Eles destacaram a descoberta de que "o aumento da massa gorda por si só não era um fator que conduzia menores distâncias voluntárias de corrida", pois pesquisas anteriores haviam sugerido um nexo de causalidade entre ter mais gordura e menos inclinação ao exercício. Isso foi além do relacionamento mais forte na outra direção, ou seja, pessoas menos ativas têm mais gordura como resultado.
Conclusão
Este pequeno estudo fornece aos futuros pesquisadores de animais um grupo único e interessante de ratos para estudar fatores genéticos por trás das diferenças nos níveis de exercício voluntário. Por meio de criação seletiva, os pesquisadores produziram um grupo de ratos altamente motivados para correr e outro que não.
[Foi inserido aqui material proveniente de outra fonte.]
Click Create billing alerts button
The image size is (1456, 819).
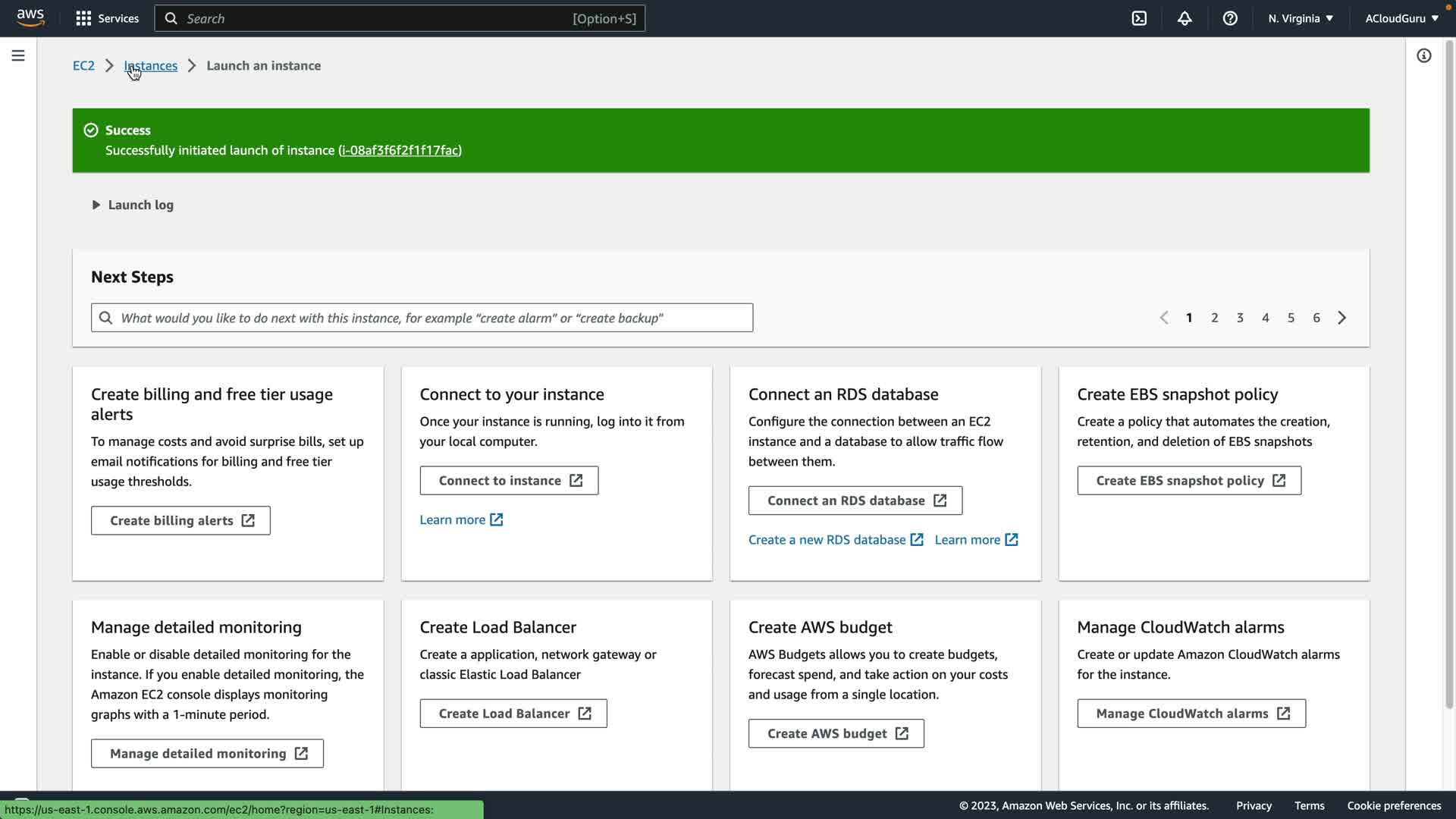click(180, 521)
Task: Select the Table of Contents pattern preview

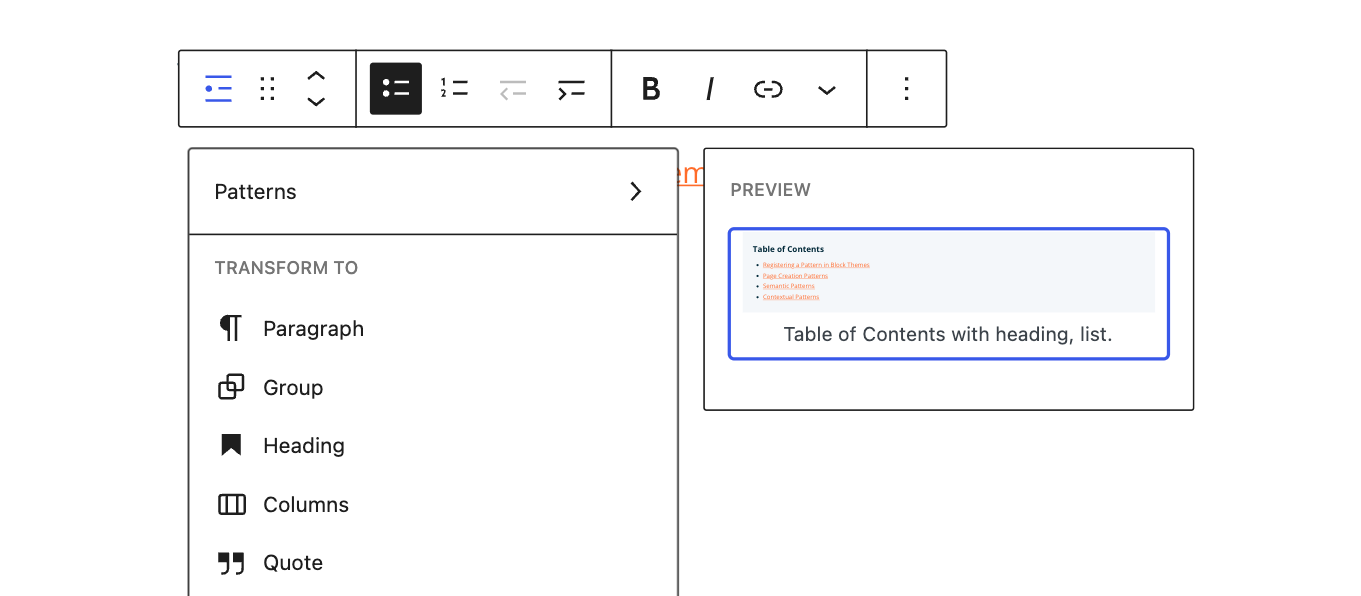Action: tap(948, 293)
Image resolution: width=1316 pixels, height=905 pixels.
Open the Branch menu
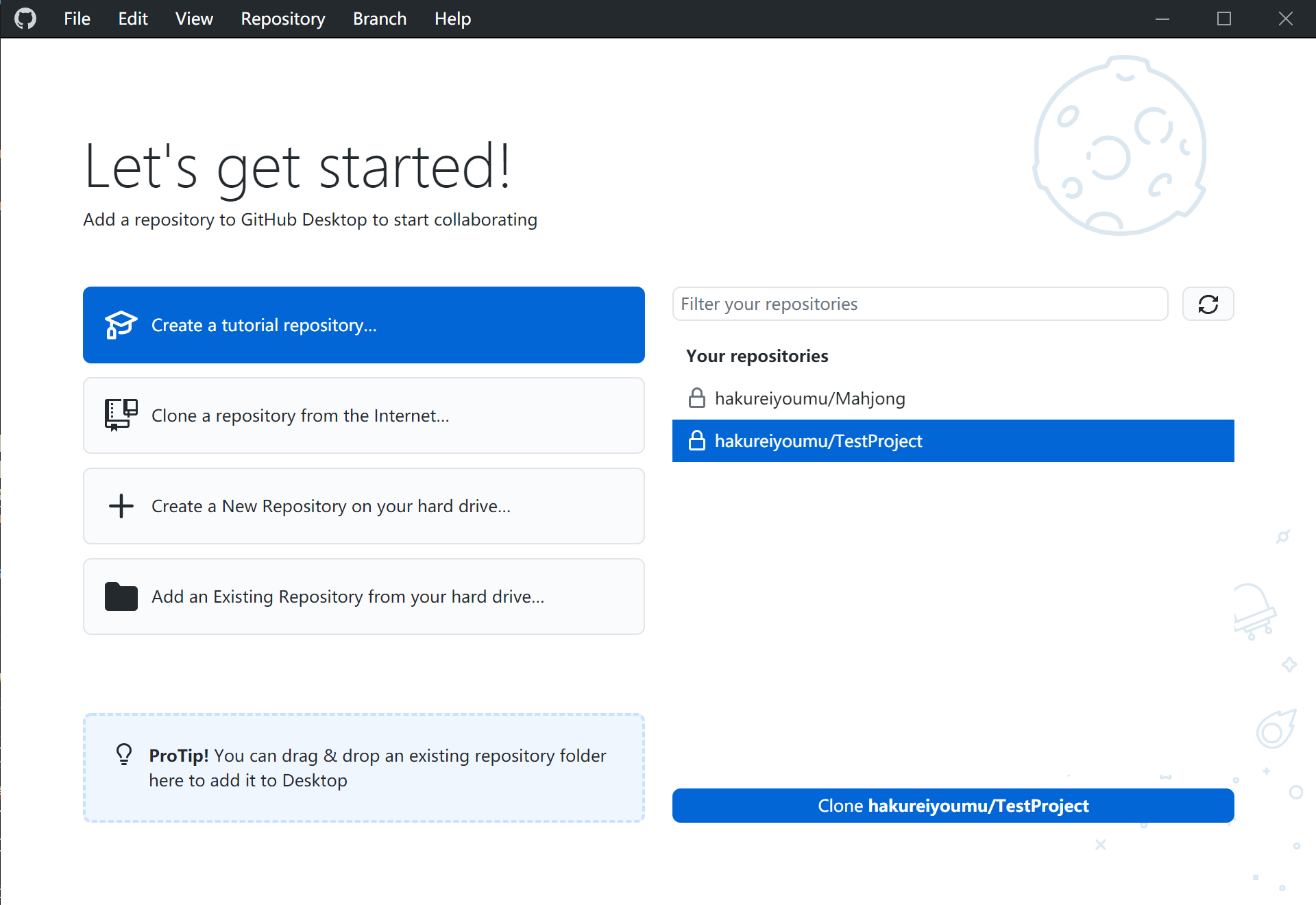pyautogui.click(x=380, y=19)
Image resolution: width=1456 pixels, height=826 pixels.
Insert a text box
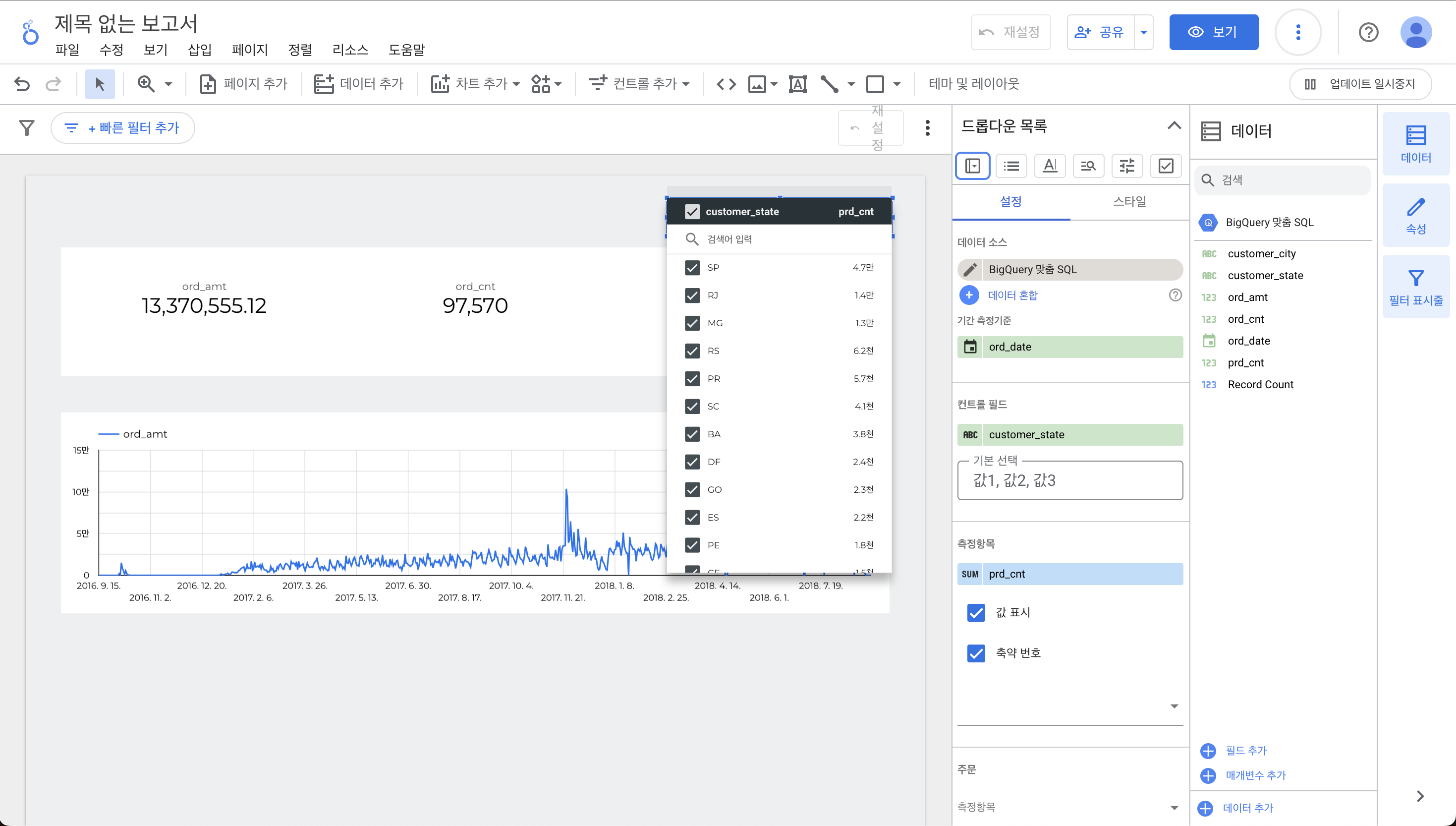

O estudo atual não esclareceu as possíveis causas biológicas das diferenças no comportamento do exercício voluntário, mas forneceu uma base sólida para o estudo no futuro - pelo menos em ratos.
As descobertas nesses ratos criados seletivamente têm relevância imediata limitada aos seres humanos. No entanto, pesquisas adicionais sobre a base genética da motivação para o exercício com base neste trabalho preliminar podem potencialmente levar a implicações para os seres humanos, embora isso provavelmente esteja muito distante.
Os resultados da pesquisa em si são muito limitados em nos dizer quaisquer razões para as diferenças nos grupos de corrida alta e baixa. No entanto, eles observaram uma pequena seleção de diferenças genéticas que poderiam fornecer uma pista aproximada do que era diferente nos dois grupos.
Essas diferenças genéticas exigem muito mais pesquisas para confirmar se elas estão realmente envolvidas ou são importantes na motivação para o exercício em ratos. Ainda mais estudos seriam necessários para verificar se fatores genéticos semelhantes estavam presentes ou importantes em humanos. Não há garantia de que as diferenças encontradas em ratos sejam encontradas em humanos - os seres humanos precisam ser estudados diretamente para ter certeza.
É improvável que as razões pelas quais alguém opte por se exercitar ou não sejam inteiramente devidas à sua composição genética. É provável que exista uma ampla gama de fatores subjacentes, incluindo circunstâncias culturais e psicológicas, além de circunstâncias individuais.
Embora essa pesquisa possa interessar aos comportamentalistas de animais e afins, suas implicações imediatas para os seres humanos são mínimas e foram superestimadas pela mídia.